> GOAL: Echo the lines from the start of the records through the line that contains "Open the Profile", keeping both ends.

> GIVEN DATA:
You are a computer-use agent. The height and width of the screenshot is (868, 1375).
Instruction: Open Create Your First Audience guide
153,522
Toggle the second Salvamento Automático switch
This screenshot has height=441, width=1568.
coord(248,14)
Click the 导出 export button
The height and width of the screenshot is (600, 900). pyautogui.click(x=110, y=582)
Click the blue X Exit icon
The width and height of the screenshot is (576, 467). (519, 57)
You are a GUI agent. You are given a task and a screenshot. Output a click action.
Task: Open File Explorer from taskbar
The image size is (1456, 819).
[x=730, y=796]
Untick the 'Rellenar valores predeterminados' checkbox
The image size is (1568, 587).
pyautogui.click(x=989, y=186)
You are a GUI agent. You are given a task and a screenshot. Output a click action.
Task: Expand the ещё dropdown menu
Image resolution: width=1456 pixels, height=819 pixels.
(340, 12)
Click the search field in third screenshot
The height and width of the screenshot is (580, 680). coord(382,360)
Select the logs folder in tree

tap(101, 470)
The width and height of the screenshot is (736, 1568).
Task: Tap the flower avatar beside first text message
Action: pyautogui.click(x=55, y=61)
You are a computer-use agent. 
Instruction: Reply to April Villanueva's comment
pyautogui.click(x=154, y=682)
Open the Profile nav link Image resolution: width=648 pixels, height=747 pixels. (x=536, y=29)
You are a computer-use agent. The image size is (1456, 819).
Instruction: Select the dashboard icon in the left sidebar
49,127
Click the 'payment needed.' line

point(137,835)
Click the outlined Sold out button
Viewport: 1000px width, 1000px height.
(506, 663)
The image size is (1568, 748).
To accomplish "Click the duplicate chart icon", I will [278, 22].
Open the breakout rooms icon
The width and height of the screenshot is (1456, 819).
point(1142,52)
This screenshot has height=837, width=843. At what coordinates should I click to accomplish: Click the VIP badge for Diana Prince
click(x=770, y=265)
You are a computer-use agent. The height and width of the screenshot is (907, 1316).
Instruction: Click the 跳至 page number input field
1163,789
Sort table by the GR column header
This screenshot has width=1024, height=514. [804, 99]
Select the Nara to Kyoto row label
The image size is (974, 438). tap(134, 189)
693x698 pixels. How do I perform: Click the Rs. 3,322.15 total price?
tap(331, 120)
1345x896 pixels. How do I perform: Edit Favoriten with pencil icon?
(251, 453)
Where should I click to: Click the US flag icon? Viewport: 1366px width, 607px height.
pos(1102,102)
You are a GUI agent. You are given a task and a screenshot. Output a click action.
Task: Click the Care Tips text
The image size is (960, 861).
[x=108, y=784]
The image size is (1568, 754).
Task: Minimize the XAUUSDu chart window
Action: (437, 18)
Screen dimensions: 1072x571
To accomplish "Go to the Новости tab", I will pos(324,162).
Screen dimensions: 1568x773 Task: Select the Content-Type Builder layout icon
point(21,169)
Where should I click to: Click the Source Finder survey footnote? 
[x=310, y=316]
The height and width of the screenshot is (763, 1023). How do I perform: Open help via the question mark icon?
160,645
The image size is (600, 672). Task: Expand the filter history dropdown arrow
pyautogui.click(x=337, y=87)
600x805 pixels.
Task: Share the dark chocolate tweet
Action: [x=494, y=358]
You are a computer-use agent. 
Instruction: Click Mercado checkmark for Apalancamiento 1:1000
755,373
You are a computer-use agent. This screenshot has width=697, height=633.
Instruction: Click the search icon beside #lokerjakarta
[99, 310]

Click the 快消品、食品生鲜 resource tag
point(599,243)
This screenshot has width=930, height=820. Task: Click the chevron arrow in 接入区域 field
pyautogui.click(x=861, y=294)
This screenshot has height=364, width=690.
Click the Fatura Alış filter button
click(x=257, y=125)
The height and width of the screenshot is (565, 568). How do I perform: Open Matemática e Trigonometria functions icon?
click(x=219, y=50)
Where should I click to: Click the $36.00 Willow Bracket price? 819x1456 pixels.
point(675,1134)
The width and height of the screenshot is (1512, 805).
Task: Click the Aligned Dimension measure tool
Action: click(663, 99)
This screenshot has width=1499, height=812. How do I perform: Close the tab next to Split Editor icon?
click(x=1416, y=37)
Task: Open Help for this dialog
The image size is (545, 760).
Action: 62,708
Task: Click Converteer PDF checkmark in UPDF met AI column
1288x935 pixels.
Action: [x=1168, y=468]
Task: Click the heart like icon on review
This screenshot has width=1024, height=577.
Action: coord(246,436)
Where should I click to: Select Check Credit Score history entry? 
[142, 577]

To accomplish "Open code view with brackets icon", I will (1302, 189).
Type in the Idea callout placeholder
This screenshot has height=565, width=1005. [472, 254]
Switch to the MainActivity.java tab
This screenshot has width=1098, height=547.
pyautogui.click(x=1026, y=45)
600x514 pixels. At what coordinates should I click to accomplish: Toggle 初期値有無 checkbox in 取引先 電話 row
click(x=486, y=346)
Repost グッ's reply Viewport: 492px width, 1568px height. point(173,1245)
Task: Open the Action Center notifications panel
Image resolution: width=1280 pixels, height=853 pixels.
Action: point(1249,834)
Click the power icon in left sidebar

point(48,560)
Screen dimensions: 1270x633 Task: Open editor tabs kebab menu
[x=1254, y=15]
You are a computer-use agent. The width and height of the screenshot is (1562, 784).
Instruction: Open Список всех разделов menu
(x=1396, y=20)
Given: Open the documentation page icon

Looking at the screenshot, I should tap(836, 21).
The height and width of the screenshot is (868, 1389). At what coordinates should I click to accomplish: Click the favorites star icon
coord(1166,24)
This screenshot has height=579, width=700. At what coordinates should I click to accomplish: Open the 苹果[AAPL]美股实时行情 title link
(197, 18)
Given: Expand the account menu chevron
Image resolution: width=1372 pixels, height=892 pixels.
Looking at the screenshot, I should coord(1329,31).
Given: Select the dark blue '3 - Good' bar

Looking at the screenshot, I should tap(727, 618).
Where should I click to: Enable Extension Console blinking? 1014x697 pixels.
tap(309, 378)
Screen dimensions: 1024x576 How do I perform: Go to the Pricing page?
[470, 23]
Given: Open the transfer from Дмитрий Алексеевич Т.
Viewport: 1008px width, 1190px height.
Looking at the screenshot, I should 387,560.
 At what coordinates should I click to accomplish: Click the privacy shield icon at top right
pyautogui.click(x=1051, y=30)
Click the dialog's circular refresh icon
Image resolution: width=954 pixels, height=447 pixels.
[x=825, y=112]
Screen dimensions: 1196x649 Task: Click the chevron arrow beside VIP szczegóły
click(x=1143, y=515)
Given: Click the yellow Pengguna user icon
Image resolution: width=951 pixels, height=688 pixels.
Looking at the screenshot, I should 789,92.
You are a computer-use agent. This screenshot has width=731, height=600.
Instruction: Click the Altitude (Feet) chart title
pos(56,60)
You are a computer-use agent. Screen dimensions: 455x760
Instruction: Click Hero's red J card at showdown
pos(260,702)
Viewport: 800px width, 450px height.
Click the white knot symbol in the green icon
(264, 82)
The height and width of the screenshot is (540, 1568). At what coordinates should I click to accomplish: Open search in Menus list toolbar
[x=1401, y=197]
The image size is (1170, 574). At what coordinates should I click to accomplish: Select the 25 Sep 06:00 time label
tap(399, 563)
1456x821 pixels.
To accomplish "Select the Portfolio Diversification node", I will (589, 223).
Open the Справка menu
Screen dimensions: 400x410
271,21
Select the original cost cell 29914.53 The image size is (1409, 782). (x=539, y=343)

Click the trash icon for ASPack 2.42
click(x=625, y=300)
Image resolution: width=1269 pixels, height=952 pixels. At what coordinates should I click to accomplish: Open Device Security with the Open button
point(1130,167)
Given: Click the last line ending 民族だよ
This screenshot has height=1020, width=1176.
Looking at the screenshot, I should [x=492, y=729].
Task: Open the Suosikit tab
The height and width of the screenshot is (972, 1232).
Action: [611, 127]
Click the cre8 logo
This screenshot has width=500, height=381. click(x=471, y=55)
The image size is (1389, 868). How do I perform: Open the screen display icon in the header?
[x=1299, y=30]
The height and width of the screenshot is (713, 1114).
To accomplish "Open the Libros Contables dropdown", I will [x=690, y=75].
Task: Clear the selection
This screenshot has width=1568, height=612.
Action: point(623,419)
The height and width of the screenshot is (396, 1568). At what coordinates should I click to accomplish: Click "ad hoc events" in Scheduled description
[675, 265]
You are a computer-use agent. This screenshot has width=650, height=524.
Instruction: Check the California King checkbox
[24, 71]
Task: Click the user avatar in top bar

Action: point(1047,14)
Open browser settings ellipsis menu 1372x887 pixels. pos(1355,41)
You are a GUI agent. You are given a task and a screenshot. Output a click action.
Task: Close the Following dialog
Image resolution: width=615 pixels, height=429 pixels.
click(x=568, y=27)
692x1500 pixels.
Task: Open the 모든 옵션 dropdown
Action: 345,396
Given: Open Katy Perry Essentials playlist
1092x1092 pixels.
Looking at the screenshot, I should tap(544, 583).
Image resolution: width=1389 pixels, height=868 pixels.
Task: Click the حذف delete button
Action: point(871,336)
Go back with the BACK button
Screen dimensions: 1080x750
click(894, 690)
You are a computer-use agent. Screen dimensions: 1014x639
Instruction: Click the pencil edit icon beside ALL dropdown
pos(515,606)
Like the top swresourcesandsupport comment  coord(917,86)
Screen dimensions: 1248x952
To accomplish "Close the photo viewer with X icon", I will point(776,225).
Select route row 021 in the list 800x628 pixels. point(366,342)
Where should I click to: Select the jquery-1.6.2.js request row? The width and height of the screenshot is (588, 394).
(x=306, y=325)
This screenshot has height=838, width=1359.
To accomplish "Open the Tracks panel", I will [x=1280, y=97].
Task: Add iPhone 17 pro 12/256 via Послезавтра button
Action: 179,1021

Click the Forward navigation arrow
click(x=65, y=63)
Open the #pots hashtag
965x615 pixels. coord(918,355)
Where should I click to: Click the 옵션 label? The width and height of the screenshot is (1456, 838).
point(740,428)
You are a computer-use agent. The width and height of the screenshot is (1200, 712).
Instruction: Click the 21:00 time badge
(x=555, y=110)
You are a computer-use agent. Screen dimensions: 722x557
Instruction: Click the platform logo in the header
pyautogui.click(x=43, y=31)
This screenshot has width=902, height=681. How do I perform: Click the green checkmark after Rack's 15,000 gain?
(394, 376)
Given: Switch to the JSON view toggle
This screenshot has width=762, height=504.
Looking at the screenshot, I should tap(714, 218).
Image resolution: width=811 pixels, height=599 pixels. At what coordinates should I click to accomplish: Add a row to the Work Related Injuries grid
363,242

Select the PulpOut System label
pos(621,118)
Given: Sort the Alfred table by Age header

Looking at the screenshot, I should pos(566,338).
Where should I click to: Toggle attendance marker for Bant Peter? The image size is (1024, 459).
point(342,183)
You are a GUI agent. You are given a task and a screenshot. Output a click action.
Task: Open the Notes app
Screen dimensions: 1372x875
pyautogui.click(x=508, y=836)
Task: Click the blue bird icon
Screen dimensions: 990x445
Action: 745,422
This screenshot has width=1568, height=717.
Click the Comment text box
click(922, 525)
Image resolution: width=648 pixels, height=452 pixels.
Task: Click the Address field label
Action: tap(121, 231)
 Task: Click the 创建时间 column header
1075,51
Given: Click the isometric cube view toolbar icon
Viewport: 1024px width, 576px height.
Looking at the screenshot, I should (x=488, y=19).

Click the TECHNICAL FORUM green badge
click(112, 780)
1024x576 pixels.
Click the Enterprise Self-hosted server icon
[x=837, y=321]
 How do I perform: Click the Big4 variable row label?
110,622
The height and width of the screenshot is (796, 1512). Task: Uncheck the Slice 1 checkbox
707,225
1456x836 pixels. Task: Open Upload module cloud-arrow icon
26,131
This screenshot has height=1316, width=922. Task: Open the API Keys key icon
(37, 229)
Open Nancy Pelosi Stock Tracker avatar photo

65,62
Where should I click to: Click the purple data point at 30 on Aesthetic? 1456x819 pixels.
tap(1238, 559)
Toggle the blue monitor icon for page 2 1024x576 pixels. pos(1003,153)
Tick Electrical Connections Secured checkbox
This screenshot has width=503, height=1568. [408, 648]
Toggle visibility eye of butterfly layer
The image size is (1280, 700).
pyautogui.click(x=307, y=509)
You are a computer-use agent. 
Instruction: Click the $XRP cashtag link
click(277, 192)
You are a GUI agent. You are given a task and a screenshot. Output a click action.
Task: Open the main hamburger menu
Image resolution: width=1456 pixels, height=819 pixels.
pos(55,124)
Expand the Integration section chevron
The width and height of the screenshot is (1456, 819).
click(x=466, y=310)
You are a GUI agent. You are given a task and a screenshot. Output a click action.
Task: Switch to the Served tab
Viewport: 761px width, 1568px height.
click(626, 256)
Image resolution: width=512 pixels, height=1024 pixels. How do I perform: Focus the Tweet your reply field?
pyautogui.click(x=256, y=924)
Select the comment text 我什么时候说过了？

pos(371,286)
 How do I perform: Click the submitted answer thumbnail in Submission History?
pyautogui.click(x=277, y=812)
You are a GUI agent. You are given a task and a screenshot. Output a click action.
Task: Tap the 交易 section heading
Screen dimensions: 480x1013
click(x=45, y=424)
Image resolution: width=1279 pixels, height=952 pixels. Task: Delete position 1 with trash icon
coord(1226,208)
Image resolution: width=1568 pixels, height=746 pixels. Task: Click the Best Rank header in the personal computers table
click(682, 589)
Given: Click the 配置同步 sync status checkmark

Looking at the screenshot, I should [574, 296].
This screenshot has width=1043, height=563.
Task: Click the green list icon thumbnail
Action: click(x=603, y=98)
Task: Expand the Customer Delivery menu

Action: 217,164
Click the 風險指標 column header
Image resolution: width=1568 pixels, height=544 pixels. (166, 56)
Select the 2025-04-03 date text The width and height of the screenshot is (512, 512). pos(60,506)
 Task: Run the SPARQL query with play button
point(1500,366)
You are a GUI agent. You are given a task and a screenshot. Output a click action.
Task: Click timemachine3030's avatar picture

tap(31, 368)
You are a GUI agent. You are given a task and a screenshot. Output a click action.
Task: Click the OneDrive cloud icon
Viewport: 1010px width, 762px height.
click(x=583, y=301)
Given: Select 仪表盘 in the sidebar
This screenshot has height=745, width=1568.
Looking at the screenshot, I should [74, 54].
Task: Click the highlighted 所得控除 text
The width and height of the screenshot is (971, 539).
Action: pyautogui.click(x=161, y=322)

> FULL ANSWER:
You are a computer-use agent. The height and width of the screenshot is (868, 1375).
Instruction: Open Create Your First Audience guide
153,522
Toggle the second Salvamento Automático switch
This screenshot has height=441, width=1568.
coord(248,14)
Click the 导出 export button
The height and width of the screenshot is (600, 900). pyautogui.click(x=110, y=582)
Click the blue X Exit icon
The width and height of the screenshot is (576, 467). (519, 57)
You are a GUI agent. You are given a task and a screenshot. Output a click action.
Task: Open File Explorer from taskbar
The image size is (1456, 819).
[x=730, y=796]
Untick the 'Rellenar valores predeterminados' checkbox
The image size is (1568, 587).
pyautogui.click(x=989, y=186)
You are a GUI agent. You are given a task and a screenshot. Output a click action.
Task: Expand the ещё dropdown menu
Image resolution: width=1456 pixels, height=819 pixels.
(340, 12)
Click the search field in third screenshot
The height and width of the screenshot is (580, 680). coord(382,360)
Select the logs folder in tree

tap(101, 470)
The width and height of the screenshot is (736, 1568).
Task: Tap the flower avatar beside first text message
Action: pyautogui.click(x=55, y=61)
You are a computer-use agent. 
Instruction: Reply to April Villanueva's comment
pyautogui.click(x=154, y=682)
Open the Profile nav link Image resolution: width=648 pixels, height=747 pixels. (x=536, y=29)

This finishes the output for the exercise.